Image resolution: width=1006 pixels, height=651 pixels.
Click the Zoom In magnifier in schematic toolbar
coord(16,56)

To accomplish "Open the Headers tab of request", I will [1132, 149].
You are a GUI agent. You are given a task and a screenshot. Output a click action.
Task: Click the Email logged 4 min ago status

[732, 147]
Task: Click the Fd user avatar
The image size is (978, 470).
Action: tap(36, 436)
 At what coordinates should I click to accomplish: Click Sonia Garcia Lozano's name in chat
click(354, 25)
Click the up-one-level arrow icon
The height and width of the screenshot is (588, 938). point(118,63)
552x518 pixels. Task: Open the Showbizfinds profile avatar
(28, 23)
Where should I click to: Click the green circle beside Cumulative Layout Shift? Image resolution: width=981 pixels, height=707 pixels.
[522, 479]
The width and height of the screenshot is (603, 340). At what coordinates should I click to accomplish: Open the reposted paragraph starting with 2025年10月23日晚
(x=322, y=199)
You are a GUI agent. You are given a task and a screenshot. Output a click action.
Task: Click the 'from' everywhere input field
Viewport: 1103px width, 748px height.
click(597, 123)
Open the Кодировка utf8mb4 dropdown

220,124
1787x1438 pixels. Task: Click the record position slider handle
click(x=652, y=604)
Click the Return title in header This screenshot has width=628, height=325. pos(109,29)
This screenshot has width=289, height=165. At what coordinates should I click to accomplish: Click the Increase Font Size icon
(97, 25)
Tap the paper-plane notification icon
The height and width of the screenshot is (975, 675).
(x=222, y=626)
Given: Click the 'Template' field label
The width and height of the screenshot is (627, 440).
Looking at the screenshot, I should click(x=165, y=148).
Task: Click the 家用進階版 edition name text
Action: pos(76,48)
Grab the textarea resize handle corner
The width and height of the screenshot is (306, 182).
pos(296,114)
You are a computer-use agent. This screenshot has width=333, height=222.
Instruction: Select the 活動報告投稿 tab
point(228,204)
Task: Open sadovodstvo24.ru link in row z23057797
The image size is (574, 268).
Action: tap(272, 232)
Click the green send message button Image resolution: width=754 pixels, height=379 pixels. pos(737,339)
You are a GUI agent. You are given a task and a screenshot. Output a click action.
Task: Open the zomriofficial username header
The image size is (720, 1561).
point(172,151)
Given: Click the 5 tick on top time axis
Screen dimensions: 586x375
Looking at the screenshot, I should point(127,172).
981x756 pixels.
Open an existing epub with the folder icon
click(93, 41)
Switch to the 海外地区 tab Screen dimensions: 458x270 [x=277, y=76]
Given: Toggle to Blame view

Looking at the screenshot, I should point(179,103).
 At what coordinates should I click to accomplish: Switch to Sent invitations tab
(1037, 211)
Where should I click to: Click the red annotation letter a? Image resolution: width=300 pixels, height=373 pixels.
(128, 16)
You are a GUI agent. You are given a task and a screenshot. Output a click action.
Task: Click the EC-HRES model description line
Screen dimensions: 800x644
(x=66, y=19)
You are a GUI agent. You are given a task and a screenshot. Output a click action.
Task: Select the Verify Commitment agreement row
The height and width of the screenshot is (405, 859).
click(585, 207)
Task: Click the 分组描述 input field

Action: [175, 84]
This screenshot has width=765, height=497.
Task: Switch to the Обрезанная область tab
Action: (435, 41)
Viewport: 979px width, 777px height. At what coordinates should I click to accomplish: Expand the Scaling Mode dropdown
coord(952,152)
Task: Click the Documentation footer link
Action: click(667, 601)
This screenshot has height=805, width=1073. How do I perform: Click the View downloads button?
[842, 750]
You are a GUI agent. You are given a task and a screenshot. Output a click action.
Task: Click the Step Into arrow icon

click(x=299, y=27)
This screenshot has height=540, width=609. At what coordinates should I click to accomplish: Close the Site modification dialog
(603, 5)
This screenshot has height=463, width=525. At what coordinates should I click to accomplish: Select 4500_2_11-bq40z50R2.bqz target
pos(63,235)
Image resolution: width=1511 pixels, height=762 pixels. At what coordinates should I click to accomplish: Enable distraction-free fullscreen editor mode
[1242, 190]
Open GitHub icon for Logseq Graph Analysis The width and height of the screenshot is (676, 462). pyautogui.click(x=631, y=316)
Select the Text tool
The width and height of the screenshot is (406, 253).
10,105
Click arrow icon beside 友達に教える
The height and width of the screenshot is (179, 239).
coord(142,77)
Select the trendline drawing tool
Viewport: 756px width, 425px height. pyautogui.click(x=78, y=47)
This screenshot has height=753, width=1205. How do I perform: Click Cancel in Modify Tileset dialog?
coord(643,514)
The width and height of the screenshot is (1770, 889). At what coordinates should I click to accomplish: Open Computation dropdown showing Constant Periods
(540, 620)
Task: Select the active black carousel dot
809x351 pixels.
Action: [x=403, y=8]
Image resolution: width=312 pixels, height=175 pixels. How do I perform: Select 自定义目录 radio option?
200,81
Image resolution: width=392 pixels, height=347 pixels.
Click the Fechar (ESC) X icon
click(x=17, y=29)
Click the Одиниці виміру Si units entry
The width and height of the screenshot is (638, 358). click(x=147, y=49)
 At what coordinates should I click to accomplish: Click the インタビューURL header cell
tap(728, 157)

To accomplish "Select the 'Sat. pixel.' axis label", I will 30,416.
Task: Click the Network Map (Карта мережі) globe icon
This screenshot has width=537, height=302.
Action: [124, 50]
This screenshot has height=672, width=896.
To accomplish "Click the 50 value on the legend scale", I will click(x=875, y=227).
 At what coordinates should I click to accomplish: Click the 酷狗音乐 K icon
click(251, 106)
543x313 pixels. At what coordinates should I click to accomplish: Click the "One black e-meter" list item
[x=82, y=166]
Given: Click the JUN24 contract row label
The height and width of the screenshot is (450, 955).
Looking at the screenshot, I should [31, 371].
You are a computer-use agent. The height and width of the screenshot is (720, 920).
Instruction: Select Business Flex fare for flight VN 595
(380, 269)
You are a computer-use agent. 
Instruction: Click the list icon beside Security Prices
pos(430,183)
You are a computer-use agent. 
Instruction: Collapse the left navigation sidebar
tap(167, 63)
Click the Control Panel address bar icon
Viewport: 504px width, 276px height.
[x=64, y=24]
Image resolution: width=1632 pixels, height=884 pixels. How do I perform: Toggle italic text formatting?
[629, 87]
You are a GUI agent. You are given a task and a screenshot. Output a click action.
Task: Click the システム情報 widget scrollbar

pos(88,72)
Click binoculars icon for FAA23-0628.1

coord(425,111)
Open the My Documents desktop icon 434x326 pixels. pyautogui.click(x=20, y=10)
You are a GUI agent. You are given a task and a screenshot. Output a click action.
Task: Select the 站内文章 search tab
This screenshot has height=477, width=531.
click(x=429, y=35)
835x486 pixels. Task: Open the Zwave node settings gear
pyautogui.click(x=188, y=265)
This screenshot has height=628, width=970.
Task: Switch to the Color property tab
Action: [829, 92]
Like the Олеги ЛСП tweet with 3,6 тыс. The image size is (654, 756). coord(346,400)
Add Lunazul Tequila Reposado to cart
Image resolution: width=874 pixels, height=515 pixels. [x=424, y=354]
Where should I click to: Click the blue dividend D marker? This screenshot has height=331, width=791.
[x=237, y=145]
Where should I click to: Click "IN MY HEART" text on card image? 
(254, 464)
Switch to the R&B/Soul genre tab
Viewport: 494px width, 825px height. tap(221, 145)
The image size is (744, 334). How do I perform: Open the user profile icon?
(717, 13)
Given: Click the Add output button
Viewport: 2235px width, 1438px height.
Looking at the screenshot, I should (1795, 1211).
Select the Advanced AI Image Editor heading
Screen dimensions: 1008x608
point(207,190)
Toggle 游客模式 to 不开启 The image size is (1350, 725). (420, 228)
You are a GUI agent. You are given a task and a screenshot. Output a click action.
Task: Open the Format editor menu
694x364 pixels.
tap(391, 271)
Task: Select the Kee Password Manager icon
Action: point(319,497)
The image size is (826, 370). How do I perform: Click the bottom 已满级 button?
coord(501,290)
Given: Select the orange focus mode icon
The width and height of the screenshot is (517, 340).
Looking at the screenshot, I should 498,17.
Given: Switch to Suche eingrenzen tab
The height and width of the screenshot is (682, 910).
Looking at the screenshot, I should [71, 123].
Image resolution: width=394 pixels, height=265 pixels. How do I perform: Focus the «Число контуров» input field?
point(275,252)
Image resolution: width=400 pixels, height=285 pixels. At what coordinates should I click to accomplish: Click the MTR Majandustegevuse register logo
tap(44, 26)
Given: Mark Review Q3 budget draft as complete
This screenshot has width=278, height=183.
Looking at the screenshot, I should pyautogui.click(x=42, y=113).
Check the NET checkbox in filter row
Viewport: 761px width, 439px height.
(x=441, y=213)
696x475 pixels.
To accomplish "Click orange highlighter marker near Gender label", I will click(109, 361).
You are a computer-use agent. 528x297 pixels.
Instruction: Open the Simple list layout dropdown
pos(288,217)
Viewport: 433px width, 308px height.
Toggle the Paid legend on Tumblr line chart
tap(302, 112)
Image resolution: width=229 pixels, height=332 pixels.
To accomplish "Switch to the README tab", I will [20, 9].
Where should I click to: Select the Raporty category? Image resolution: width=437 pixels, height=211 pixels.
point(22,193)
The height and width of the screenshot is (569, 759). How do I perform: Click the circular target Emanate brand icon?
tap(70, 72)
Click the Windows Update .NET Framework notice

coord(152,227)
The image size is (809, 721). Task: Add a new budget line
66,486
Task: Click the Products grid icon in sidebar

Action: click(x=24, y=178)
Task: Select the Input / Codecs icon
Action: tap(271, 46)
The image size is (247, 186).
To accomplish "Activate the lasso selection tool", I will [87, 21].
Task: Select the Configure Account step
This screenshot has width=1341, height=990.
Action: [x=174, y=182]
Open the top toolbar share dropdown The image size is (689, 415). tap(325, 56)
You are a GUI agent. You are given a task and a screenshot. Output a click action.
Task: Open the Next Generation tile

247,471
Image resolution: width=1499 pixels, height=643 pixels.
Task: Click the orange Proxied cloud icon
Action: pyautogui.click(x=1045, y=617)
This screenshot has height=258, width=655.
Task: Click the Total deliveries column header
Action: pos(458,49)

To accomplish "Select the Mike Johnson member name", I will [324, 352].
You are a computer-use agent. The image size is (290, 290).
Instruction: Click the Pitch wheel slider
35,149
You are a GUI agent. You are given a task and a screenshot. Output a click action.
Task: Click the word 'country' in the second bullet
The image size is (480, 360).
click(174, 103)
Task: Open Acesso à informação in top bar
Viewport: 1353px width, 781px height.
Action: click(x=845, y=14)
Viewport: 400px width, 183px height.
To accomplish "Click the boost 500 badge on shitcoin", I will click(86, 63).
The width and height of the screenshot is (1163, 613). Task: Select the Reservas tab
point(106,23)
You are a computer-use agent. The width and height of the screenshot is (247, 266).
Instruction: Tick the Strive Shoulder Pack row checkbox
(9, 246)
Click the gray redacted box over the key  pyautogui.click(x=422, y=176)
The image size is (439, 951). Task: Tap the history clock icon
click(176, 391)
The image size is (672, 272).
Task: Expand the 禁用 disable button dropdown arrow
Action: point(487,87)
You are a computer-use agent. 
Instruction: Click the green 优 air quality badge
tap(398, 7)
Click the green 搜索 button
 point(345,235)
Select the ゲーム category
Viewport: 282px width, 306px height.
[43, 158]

_____

### [What is being asked]
Please make an exact copy of the lines from the one holding "Click the green 搜索 button" through the final line of the records above, nothing more.

### [Task result]
Click the green 搜索 button
 point(345,235)
Select the ゲーム category
Viewport: 282px width, 306px height.
[43, 158]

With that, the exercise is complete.